We’ve been collecting stairs for years 
Stairs and the notion of stairs 
Build with them like children do 
Just like playing with blocks we will 
Paint them with heart ideas with generational hope 
May yet reach the somewhere else we had in mind 
We wanted so little in those days 
Between the bingo and 
Collecting funerals 
Houses subside and the 
Screen door doesn’t fit quite the 
Hedge apples grow 
Thorn and poison in the way that they have 
We collect these things 
Comb the rivers and 
Creeks the margins of change for things like 
Glass bottles to exchange for bait 
Catch other things that we want too and all of my heroes 
Were good at fileting fish 
And we were in the living room 
Gathering stairs in boxes and 
Pressed flat in books and 
Trying not to hide them 
Trying not to feel guilty

© Kim Shuck. All rights reserved. 

Kim Shuck a native of San Francisco whose work explores her multiethnic roots, is San Francisco’s seventh poet laureate. 

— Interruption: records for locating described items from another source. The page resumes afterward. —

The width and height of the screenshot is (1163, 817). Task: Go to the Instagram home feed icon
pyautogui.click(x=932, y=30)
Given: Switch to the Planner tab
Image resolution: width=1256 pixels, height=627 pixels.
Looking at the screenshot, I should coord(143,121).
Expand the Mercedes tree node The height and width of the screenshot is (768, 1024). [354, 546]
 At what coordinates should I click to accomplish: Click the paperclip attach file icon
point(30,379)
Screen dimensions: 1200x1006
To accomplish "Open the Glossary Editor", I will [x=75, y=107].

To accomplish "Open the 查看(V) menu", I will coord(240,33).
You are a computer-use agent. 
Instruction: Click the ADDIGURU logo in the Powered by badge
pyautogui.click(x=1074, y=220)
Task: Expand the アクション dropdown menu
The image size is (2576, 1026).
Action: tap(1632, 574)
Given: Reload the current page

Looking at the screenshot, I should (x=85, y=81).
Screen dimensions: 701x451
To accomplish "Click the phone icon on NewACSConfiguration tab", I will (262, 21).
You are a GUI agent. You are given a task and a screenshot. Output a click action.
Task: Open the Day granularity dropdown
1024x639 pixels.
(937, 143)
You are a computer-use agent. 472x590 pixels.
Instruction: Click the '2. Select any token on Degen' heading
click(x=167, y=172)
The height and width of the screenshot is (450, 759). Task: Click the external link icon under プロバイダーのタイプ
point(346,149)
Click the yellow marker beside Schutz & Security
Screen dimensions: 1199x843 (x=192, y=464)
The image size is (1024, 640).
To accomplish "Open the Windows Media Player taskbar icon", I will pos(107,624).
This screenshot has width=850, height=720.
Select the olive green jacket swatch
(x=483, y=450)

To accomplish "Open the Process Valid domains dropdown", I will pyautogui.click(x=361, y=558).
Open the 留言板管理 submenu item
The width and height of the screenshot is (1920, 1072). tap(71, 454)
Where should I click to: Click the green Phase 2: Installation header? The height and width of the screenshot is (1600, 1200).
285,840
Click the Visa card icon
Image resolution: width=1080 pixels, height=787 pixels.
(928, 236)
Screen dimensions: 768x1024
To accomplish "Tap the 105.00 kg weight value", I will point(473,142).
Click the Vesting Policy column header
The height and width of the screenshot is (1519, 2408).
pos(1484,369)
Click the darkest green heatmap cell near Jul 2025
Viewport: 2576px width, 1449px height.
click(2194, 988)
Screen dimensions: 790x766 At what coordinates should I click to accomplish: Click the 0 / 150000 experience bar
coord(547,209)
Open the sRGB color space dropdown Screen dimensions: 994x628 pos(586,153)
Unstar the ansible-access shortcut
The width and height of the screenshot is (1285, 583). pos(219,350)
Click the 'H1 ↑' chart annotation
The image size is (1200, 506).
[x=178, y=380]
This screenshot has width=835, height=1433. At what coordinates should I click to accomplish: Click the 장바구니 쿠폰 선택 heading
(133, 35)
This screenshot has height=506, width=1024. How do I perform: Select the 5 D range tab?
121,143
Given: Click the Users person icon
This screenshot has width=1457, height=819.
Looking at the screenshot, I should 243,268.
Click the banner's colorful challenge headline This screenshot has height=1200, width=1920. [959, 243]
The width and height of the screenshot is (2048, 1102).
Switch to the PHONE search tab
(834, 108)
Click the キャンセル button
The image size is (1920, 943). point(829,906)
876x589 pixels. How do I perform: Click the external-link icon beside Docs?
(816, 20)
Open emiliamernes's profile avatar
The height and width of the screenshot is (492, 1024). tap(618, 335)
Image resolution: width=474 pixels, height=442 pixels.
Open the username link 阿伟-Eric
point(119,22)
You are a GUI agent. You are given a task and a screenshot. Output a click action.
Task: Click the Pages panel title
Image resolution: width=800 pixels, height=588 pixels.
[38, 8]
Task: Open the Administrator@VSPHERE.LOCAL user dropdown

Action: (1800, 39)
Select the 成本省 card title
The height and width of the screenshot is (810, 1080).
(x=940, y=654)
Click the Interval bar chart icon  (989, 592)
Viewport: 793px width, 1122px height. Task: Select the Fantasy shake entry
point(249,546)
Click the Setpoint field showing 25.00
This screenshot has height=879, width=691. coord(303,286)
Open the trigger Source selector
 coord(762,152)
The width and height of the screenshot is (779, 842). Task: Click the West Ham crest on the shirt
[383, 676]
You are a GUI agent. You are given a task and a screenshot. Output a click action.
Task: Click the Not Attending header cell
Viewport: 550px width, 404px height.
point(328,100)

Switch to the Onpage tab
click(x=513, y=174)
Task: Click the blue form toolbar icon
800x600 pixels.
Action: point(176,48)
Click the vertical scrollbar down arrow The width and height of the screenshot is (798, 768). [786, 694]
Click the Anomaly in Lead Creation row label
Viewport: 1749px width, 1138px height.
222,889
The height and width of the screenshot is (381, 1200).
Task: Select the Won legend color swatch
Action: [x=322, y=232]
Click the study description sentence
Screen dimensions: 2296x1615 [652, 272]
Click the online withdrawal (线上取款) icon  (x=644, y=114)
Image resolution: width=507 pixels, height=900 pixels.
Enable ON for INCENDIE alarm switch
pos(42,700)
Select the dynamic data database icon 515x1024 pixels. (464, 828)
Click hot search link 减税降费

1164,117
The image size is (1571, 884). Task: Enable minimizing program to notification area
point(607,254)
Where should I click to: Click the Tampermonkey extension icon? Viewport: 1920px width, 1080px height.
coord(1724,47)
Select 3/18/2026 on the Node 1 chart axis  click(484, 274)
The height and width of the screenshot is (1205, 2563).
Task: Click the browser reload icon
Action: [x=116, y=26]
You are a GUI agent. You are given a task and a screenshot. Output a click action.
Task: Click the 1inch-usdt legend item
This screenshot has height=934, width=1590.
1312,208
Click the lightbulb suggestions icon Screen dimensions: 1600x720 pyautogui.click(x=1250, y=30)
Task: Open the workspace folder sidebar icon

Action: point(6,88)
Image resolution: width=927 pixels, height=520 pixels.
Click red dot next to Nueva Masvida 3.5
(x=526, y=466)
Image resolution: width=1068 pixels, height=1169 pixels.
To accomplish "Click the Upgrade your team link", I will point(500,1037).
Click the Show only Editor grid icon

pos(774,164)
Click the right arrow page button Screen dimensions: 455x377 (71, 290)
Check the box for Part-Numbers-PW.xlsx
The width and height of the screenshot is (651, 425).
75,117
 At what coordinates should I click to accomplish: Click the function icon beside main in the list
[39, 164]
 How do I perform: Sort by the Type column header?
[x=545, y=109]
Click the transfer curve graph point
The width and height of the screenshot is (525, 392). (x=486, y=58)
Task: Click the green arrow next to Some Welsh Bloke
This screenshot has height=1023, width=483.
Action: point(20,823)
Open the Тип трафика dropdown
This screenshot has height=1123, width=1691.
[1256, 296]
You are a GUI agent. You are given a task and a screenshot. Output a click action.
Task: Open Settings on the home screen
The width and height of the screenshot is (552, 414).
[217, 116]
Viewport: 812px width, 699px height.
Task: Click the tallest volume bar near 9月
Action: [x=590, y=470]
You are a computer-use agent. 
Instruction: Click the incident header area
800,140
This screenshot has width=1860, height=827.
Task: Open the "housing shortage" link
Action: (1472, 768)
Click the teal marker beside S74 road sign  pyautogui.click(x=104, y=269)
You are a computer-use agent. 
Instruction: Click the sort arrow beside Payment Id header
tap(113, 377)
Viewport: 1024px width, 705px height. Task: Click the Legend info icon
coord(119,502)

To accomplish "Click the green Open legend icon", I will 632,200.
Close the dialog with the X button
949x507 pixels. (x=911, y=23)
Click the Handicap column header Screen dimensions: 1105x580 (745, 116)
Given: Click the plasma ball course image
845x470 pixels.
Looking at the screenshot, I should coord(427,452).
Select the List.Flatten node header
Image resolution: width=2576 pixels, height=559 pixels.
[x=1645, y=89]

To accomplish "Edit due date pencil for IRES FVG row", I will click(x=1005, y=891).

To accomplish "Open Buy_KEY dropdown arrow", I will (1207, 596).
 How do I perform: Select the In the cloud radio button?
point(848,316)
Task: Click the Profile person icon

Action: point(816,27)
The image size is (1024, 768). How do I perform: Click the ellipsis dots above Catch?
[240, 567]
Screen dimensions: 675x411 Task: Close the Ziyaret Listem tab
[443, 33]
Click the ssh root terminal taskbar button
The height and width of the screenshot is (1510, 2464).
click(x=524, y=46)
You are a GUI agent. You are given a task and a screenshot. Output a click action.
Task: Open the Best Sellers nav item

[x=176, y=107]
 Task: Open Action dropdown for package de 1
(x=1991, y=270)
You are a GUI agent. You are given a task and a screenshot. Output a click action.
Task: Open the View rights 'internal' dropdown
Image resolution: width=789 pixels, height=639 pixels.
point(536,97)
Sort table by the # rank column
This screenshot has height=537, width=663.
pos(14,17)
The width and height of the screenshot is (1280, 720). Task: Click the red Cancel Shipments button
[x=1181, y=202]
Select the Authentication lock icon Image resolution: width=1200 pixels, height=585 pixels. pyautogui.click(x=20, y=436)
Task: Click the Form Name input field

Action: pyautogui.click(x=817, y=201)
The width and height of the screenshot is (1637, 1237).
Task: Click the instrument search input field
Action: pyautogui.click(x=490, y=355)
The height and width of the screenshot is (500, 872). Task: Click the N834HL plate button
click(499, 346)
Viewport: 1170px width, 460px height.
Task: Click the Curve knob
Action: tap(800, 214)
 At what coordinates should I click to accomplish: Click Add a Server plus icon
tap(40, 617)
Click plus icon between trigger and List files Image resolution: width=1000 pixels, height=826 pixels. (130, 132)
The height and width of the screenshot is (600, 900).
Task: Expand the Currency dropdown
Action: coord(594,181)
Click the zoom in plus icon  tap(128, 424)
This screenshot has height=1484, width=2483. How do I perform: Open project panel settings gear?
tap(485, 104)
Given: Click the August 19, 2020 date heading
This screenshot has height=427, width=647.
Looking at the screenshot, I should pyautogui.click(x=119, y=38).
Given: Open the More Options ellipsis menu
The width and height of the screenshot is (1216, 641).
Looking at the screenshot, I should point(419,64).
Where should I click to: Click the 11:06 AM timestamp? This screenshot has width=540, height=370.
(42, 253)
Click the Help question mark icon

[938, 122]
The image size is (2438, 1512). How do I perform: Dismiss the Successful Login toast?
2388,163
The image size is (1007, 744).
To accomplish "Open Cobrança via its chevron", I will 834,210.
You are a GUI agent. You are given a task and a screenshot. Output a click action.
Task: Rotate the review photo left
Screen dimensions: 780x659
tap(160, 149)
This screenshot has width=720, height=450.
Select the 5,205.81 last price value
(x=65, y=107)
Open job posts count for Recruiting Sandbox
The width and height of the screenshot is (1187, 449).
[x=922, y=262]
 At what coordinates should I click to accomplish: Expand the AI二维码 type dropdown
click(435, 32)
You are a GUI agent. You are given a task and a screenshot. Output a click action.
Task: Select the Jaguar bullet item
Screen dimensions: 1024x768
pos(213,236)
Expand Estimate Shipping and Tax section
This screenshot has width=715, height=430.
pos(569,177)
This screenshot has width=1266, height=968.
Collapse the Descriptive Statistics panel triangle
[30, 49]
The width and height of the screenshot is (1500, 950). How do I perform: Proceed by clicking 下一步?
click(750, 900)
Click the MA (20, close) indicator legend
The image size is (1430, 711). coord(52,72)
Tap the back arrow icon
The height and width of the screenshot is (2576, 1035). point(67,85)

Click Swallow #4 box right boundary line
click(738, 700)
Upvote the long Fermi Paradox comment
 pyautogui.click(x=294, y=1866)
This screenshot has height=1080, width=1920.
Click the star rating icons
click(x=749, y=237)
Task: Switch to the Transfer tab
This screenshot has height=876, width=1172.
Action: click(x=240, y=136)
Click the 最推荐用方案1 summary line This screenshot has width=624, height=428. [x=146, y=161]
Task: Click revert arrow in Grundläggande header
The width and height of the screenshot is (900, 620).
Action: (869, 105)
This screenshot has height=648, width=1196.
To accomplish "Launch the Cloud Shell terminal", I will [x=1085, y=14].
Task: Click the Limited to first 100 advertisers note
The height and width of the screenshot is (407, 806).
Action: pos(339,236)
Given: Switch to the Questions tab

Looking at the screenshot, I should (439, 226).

A lifelong resident of San Francisco, Shuck lives in the Castro district. Her poetry collections include Clouds Running In, Rabbit Stories, Smuggling Cherokee and Deer Trails. Shuck also teaches at the California College of Art, in the diversity department, and has taught at San Francisco State University. She has volunteered in San Francisco Unified School District classrooms for two decades. www.kimshuck.com

She Cries

by Linda Boyden

She stands alone, 

cold,shaking, 
four years old, 
freshly plucked 
from Mamá’s arms 
dumped into 
a cold building 
with other children, 
silent or moaning, 
all strangers. 

Above her towers a 

mountain of a man 
dark clothes, 
darker expression. 
He spews 
harsh, foreign words 
she doesn’t understand. 
She sees the anger 
etched on his face 
his eyes like a snake’s, 
cold, unforgiving. 

She wets herself 

cries harder 
her legs give out 
she sits down hard 
rough hands 
grab her 
rougher words 
sting her ears. 

She cries 

for Mamá and Papí. 
She is a good girl 
she is alone, afraid, 
and she mourns. 
She will never forget.

© Linda Boyden. All rights reserved. 


Linda Boyden is a storyteller and the author of The Blue Roses, published in 2002 by Lee and Low Books, winning their first New Voices Award. Since then it has won two other national awards and was included on the CCBC (Cooperative Children's Book Center) 2003 Choices list of recommended titles. Her second book, Powwow's Coming, was published by the University of New Mexico Press in 2007. She illustrated it making the pictures from cut-paper collage. 
Her third book Giveaways: An ABC Book of Loanwords from the Americas was also published by the University of New Mexico Press and again she had the privilege of illustrating the book. A recovering schoolteacher with over thirty years of experience, she has spent most of her adult life leading children to literacy. She enjoys performing at schools and working with students, school visits, storytelling programs at libraries, and presenting at writing conferences and other events around the country. Linda is a member of the Society of Children's Book Writers and Illustrators (SCBWI) and Wordcraft Circle of Native Writers and Storytellers, and her local Redding Writers Forum.